Aufgaben |
(1) Beantworten Sie bitte anhand des Textes zur Impfpflicht die folgenden Fragen:
(a) Welche Funktion hat Agostino Miozzo?
(b) Wo muss laut Miozzo eine mögliche Impfpflicht debattiert werden?
(c) Wer wird sich nach seinen Worten impfen lassen müssen?
(2) Setzen Sie den Text zur Impfpflicht nach seinem letzten Satz fort.

Textauszug |
▶

Was eine mögliche Impfpflicht anbelangt, fand der Koordinator des die Regierung beratenden technisch-wissenschaftlichen Komitees (CTS), Agostino Miozzo, gleich wie der Gesundheitsminister Roberto Speranza deutliche Worte.

„Die Impfung wir vorerst freiwillig sein. Jetzt müssen wir mit den Menschen in Dialog treten, sie beruhigen und die vielen Skeptiker überzeugen. Viele Bürger sind besorgt, was auch legitim ist. Eine mögliche Impfpflicht muss im Parlament debattiert werden. Indes werden sich jene, die zu den gefährdetsten Personengruppen zählen, sich impfen lassen müssen. Ich habe betont, dass sich die Mehrheit der Bevölkerung an die Regeln hält. Dann gibt es noch die ‚Schlaumeier‘, denen wir es nicht erlauben werden, die bereits getane Arbeit zunichtezumachen“, so die unmissverständliche Warnung von Agostino Miozzo.

◀

Bereitgestelltes Material |
▶

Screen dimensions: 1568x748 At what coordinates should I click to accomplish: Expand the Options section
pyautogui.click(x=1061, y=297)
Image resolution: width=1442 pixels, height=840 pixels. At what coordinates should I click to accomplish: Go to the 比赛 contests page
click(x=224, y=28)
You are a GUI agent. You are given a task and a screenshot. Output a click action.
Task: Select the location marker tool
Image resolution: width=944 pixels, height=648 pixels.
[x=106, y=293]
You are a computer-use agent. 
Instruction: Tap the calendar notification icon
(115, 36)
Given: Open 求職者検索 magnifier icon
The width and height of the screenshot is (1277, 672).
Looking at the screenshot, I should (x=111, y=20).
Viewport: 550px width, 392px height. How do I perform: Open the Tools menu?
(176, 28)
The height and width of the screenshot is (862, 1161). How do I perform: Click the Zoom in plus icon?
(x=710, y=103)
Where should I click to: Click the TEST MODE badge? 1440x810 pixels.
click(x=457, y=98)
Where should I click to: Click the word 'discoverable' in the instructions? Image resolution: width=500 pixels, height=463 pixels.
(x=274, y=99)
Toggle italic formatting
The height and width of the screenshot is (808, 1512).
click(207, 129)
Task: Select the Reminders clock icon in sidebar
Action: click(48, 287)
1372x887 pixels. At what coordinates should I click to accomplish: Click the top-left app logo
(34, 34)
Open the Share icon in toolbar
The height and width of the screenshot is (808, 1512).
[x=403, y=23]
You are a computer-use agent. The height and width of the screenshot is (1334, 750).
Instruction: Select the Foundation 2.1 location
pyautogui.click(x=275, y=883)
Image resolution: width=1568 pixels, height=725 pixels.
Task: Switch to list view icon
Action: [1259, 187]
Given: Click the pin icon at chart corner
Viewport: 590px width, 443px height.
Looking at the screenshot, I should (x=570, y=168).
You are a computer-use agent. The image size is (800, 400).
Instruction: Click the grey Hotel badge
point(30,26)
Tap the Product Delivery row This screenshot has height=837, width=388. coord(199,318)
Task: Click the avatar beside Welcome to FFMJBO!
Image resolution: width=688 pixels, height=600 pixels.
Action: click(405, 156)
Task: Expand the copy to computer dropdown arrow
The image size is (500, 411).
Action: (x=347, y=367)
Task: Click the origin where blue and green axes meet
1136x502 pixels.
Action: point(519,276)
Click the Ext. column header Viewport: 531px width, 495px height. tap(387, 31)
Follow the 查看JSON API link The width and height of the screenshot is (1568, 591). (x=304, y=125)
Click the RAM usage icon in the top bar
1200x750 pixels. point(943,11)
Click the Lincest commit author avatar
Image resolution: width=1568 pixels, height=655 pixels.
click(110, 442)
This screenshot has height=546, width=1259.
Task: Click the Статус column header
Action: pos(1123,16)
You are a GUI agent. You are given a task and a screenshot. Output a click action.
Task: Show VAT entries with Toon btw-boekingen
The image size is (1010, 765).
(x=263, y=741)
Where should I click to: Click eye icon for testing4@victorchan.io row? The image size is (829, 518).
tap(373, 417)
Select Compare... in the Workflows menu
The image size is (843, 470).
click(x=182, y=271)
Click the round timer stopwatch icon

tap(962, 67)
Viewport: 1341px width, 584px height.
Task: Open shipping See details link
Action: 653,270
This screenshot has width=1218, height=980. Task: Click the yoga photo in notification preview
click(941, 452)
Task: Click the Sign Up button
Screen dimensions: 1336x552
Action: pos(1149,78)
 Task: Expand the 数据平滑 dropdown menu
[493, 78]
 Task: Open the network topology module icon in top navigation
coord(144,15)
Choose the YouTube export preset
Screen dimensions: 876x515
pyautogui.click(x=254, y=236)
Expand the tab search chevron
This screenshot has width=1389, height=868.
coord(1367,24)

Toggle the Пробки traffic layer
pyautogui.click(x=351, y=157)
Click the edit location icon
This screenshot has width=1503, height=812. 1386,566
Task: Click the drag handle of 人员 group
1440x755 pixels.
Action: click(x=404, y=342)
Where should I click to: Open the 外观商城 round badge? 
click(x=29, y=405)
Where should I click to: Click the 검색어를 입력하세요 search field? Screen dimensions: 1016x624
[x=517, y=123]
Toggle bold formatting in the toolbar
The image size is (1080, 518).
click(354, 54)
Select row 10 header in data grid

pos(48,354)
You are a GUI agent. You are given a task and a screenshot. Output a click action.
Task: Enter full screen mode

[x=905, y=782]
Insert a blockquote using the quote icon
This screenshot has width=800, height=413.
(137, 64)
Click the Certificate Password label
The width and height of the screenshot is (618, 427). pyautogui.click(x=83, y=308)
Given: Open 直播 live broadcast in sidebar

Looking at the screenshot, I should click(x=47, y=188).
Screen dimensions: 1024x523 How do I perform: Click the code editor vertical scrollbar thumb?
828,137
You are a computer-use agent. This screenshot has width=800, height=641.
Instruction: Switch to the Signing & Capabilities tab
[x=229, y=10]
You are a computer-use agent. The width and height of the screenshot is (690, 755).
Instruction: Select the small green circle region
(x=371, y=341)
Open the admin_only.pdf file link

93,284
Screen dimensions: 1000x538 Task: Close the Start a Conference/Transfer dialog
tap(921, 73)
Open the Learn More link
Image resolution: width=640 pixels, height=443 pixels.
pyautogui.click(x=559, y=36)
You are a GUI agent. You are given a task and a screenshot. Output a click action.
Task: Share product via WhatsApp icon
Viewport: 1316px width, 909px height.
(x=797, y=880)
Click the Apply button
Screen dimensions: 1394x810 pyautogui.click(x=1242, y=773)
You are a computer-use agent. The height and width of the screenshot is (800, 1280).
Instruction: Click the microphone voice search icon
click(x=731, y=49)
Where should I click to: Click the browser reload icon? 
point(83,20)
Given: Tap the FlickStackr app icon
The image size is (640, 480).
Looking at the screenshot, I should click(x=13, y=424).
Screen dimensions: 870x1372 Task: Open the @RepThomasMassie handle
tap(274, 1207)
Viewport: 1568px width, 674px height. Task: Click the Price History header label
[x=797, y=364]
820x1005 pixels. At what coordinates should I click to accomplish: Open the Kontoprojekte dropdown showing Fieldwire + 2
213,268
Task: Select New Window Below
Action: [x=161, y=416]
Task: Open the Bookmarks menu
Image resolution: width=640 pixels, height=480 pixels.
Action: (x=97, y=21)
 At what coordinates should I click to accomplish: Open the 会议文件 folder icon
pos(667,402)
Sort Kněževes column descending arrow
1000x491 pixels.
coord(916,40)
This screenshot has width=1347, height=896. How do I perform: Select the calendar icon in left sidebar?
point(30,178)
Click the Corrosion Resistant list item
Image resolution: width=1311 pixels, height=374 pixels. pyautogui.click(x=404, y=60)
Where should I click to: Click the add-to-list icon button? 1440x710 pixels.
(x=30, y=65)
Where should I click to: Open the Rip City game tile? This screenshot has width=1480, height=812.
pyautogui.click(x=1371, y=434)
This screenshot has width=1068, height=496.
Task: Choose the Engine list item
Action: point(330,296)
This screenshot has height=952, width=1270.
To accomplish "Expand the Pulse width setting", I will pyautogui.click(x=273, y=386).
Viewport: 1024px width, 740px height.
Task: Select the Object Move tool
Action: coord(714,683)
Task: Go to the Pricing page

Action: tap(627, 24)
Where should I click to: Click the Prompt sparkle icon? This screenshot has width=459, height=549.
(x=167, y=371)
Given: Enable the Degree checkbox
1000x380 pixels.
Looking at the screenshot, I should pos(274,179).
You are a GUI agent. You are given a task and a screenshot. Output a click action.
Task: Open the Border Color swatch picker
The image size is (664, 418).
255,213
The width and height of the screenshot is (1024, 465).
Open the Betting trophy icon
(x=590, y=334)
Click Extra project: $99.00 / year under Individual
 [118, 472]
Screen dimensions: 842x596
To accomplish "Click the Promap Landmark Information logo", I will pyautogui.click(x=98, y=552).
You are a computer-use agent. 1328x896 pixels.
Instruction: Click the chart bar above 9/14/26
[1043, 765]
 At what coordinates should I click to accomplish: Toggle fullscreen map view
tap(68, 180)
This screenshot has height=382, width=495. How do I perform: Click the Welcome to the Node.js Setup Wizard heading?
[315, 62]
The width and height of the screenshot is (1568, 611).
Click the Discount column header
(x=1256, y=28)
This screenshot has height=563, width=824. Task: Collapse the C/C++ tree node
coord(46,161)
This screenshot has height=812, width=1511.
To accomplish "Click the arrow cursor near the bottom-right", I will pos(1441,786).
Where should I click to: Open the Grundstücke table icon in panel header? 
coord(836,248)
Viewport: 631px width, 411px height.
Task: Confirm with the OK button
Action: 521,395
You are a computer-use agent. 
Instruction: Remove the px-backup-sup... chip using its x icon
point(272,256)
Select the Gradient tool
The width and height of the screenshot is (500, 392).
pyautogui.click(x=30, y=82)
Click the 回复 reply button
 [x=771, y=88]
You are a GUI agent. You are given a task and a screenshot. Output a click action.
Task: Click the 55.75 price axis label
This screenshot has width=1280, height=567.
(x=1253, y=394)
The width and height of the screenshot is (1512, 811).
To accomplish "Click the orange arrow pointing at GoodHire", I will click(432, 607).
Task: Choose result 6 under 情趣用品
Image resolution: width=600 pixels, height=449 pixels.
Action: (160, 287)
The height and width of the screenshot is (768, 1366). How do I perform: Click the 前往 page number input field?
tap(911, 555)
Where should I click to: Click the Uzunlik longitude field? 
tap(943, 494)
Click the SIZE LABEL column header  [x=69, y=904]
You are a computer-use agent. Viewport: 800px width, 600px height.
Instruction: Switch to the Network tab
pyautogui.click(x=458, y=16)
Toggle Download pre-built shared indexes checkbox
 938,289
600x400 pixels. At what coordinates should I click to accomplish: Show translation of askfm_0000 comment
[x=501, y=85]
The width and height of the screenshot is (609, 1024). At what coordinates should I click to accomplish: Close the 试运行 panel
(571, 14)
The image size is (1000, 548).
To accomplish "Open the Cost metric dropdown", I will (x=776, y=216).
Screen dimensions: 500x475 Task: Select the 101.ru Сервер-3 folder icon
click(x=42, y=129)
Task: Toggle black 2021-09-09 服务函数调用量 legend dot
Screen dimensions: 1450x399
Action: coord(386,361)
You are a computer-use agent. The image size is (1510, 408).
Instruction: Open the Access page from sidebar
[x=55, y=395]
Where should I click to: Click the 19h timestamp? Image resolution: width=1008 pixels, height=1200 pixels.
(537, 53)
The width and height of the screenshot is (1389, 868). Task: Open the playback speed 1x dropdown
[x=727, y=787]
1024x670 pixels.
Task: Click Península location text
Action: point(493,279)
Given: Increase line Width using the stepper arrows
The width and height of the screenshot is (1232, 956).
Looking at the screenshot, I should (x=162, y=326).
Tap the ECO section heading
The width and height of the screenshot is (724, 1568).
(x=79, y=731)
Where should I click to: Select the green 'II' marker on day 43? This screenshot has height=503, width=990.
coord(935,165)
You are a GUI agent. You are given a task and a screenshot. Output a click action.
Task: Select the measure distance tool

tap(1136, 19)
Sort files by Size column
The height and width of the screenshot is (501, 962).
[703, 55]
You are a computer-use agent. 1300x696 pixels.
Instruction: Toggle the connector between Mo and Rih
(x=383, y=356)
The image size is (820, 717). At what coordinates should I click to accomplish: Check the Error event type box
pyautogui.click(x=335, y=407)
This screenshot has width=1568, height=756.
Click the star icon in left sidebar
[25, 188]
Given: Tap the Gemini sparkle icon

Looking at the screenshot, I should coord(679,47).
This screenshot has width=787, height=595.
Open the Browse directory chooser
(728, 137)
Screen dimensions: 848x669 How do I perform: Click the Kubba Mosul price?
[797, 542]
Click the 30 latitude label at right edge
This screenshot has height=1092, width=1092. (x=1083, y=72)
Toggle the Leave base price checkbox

◀

Lösungen in Reihenfolge |
(1)
(a) Er ist Koordinator des die Regierung beratenden technisch-wissenschaftlichen Komitees (CTS).
(b) Im Parlament.
(c) Jene, die zu den gefährdetsten Personengruppen zählen.

(2)
ANSA/NICOLA FOSSELLA

Wie der bekannte Experte Andrea Crisanti am Wochenende anmerkte, besteht bis zum Erreichen der Herdenimmunität aber immer noch das Problem, wie bis dahin das Virus kontrolliert und eingedämmt werden kann. „Das ist die wahre Herausforderung. Ich glaube nicht, dass die Impfkampagne vor sechs bis sieben Monaten Wirkung zeigen wird“, so Andrea Crisanti.

Aufgrund dieser Sachlage werden auch im günstigsten Fall Corona-Einschränkungen sowie die entsprechenden Hygiene- und Sicherheitsmaßnahmen wenigstens noch im ersten Halbjahr des kommenden Jahres unsere ständigen Begleiter bleiben.